EMERYVILLE, Calif. (KGO) -- A Bay Area charity based in Emeryville is helping people with critical health needs in more than a dozen Latin American countries. ABC7's Cheryl Jennings went with VIDA USA to see some of their programs in Lima, Peru.

ABC7 News saw several hospitals and clinics that get regular shipments of medical equipment, medicine and other supplies from VIDA USA. ABC7 also visited an orphanage which rescues children who have been abandoned because they were born with disabilities.

"When you have a house with 97 boys and girls, you always need medical supplies, always," said Father Omar Sanchez, Asociacion de las Bienaventuransas.

RELATED: Bay Area nonprofit ships surplus medical supplies overseas

Omar Sanchez is in charge of a parish with an orphanage that cares for children and adults who have been left on the streets of Peru, because they had severe disabilities.

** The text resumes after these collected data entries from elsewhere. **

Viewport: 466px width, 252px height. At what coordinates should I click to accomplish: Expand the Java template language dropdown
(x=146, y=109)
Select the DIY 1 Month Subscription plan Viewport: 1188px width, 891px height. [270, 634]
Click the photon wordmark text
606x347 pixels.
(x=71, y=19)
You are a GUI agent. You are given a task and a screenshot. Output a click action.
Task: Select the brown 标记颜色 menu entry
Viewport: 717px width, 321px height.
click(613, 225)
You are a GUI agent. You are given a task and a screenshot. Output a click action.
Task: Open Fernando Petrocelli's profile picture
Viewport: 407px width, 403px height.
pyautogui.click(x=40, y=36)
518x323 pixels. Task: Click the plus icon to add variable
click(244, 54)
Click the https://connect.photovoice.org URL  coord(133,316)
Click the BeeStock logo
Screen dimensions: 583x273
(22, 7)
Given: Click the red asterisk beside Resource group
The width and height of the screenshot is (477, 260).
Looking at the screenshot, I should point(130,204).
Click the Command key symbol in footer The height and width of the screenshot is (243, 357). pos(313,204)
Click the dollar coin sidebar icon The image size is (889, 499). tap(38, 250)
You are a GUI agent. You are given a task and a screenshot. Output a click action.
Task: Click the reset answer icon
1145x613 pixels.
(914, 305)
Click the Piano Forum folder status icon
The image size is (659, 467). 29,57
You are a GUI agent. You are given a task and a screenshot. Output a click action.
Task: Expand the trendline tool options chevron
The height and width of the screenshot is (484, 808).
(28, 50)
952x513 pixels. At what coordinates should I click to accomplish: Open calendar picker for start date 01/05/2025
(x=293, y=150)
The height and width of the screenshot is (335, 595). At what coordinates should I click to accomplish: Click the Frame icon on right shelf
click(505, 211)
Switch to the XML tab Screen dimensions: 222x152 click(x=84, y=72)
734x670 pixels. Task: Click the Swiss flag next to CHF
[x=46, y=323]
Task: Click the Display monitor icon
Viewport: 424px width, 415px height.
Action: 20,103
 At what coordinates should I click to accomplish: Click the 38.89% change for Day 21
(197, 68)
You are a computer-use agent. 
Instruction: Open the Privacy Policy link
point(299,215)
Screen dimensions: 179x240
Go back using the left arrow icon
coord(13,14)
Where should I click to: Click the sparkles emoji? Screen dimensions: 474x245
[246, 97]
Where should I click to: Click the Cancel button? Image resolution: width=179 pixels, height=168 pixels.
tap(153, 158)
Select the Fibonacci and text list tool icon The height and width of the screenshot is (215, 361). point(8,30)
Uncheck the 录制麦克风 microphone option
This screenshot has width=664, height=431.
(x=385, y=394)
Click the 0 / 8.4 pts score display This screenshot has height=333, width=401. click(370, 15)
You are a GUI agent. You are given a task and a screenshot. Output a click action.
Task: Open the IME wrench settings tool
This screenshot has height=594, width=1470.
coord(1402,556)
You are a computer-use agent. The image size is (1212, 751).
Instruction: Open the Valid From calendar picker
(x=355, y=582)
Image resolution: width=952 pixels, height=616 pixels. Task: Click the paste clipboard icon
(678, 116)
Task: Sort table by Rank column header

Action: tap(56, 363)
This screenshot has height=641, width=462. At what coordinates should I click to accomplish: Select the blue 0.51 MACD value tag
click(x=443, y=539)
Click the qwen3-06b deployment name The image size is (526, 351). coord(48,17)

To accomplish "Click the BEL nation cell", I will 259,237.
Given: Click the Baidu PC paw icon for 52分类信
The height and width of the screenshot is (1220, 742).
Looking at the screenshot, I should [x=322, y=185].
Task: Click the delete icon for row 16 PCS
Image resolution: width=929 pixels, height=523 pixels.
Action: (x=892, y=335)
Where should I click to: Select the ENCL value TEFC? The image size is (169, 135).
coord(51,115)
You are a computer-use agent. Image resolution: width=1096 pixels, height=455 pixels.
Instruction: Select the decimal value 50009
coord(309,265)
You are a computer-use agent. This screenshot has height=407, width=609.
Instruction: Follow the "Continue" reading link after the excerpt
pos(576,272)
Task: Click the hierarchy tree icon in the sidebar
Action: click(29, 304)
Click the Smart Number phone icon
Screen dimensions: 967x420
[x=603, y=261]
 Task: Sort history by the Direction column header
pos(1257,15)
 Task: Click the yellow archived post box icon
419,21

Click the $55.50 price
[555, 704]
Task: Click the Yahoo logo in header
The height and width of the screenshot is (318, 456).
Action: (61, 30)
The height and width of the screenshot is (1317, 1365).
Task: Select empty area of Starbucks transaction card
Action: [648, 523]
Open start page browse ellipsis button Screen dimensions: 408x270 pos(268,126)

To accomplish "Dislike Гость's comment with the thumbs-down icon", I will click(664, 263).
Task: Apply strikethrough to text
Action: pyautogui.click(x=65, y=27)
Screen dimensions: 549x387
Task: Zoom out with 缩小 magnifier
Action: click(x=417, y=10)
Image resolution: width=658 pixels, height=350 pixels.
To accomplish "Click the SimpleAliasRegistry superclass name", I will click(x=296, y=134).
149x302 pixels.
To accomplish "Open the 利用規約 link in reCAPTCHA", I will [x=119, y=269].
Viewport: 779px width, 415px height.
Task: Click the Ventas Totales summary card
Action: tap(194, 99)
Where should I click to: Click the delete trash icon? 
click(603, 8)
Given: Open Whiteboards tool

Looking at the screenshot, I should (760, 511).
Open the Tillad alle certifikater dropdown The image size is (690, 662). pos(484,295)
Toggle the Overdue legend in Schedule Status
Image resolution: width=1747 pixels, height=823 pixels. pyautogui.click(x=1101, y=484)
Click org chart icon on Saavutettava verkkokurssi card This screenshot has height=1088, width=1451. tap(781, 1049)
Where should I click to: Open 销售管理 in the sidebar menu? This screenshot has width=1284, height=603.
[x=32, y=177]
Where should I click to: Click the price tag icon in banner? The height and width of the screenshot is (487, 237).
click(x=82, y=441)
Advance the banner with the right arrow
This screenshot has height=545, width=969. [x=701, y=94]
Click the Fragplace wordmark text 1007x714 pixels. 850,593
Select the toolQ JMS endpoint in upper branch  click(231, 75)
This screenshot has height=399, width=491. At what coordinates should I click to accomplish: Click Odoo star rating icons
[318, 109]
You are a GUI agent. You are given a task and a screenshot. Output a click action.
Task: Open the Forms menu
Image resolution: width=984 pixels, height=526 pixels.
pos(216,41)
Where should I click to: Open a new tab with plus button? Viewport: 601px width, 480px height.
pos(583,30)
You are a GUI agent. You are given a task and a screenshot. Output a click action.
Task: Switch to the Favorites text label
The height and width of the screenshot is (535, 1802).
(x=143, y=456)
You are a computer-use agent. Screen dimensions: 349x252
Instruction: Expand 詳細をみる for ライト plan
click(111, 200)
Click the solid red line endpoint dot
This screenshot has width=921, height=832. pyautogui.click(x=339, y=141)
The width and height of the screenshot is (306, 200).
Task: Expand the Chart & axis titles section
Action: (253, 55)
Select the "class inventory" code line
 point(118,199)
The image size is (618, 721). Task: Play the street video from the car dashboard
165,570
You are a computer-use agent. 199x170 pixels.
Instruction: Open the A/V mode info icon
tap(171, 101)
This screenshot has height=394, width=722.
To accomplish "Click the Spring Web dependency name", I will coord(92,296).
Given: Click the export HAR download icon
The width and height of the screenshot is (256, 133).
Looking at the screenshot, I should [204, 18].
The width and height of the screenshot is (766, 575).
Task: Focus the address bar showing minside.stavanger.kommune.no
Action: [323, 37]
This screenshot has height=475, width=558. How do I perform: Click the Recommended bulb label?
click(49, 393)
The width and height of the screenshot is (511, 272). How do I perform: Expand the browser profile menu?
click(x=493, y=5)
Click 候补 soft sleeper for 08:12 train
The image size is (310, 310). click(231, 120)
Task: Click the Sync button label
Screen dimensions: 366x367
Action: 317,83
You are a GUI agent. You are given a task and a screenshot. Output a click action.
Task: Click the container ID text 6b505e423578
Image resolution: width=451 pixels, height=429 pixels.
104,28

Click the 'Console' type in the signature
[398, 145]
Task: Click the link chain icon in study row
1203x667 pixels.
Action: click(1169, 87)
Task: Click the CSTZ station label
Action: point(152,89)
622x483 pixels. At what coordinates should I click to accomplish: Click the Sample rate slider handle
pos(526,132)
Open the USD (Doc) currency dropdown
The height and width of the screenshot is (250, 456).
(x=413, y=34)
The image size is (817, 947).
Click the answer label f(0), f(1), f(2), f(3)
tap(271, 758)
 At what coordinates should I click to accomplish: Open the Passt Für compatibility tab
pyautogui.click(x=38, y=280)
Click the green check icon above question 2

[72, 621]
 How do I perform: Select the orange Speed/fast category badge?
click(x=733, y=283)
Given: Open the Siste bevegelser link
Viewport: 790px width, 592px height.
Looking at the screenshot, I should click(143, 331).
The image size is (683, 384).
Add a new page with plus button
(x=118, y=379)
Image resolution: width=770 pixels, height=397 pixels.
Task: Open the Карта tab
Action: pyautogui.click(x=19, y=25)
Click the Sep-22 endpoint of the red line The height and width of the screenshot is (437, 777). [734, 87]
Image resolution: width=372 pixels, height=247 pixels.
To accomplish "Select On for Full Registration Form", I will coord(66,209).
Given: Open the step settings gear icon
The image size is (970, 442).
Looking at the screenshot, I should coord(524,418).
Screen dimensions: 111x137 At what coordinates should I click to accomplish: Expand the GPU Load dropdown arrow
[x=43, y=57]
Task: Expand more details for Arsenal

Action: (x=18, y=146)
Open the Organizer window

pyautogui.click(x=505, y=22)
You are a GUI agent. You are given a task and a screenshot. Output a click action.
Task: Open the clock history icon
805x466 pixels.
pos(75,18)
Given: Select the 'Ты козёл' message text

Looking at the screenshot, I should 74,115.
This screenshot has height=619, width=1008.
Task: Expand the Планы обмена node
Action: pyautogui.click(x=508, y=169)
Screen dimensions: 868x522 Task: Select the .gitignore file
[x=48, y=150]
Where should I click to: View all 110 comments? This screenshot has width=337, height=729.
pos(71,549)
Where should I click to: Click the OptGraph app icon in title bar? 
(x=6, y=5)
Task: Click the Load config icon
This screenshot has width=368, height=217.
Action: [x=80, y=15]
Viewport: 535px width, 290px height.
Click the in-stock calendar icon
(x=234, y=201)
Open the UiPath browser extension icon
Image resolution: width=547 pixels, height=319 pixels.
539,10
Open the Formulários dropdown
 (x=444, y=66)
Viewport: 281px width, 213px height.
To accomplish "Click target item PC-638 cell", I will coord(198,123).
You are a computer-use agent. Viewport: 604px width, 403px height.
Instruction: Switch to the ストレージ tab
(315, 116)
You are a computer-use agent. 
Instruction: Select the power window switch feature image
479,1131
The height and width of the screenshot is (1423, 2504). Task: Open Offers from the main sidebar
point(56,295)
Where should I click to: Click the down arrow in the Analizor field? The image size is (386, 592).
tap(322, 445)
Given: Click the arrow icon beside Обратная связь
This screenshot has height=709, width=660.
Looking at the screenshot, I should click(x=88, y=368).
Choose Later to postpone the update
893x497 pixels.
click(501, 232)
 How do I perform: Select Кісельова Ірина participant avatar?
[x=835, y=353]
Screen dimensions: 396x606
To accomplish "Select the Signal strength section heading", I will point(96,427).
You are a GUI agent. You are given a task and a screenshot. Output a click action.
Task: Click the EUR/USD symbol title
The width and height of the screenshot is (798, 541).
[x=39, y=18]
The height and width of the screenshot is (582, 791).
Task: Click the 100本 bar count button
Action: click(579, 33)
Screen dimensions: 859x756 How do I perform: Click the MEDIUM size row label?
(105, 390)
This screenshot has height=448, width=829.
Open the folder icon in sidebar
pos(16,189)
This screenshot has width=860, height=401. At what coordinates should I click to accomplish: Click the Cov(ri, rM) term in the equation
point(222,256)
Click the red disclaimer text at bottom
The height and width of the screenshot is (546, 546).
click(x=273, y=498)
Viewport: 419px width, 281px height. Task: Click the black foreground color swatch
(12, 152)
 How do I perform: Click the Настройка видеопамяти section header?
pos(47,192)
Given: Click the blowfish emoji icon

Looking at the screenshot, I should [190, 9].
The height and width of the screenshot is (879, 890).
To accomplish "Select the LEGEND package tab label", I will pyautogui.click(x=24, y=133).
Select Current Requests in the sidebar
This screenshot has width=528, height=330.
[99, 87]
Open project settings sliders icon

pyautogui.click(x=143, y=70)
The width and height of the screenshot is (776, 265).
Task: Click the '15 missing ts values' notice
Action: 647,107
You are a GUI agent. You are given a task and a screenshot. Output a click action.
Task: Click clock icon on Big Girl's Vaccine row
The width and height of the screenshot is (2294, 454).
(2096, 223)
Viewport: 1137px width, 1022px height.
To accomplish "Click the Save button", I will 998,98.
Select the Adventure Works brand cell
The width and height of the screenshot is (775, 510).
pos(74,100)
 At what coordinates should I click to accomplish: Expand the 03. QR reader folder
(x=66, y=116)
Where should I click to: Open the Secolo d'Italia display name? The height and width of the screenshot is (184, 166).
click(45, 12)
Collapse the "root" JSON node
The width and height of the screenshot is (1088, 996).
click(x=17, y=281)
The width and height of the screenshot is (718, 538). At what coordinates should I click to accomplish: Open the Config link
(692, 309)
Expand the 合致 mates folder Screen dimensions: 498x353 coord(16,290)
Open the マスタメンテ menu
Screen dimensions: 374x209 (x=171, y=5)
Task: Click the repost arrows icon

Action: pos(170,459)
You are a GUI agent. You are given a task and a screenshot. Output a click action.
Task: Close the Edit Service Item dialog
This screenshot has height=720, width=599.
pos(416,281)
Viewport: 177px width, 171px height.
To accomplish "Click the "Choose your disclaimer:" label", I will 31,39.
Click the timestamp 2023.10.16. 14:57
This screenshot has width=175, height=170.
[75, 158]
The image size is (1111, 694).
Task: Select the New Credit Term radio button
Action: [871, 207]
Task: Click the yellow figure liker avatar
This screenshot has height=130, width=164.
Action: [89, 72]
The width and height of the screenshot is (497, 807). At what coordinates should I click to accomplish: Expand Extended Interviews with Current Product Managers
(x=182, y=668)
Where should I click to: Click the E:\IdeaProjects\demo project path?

"We care for kids, boys, girls who've been abandoned. They have special needs, always, mentally disabled, autism, Down syndrome, psychiatric problems or terminal illnesses," said Sanchez.

A little girl named Lucia at the orphanage has Down syndrome, and Sanchez says her father tried to kill her.

"Yes, tried to kill her. He accused his son, 9-years-old, but then the investigation tells us it was him. She has a cut in the belly, but she's already healed, and she's receiving lots of love, hugs and kisses," said Sanchez.

VIDA USA invited ABC7 to Peru to see a few of the nearly 100 facilities it's helping. VIDA is based in Emeryville, California and collects surplus medical equipment and supplies from Bay Area hospitals, including Stanford and Kaiser. Then, VIDA USA ships the products to their chapter in Lima, Peru for distribution.

"We asked them for help and they offered us help, very, very fast. Very, very easy and very, very important to us, medical supplies, beds, wheelchairs, medication," said Sanchez.

Most of the people who work at this orphanage in Lima are volunteers who come every day.

"My parish is Santa Maria, where I live and the kids come once a month to sort and help organize the boxes," said Adam See, VIDA USA Executive Director.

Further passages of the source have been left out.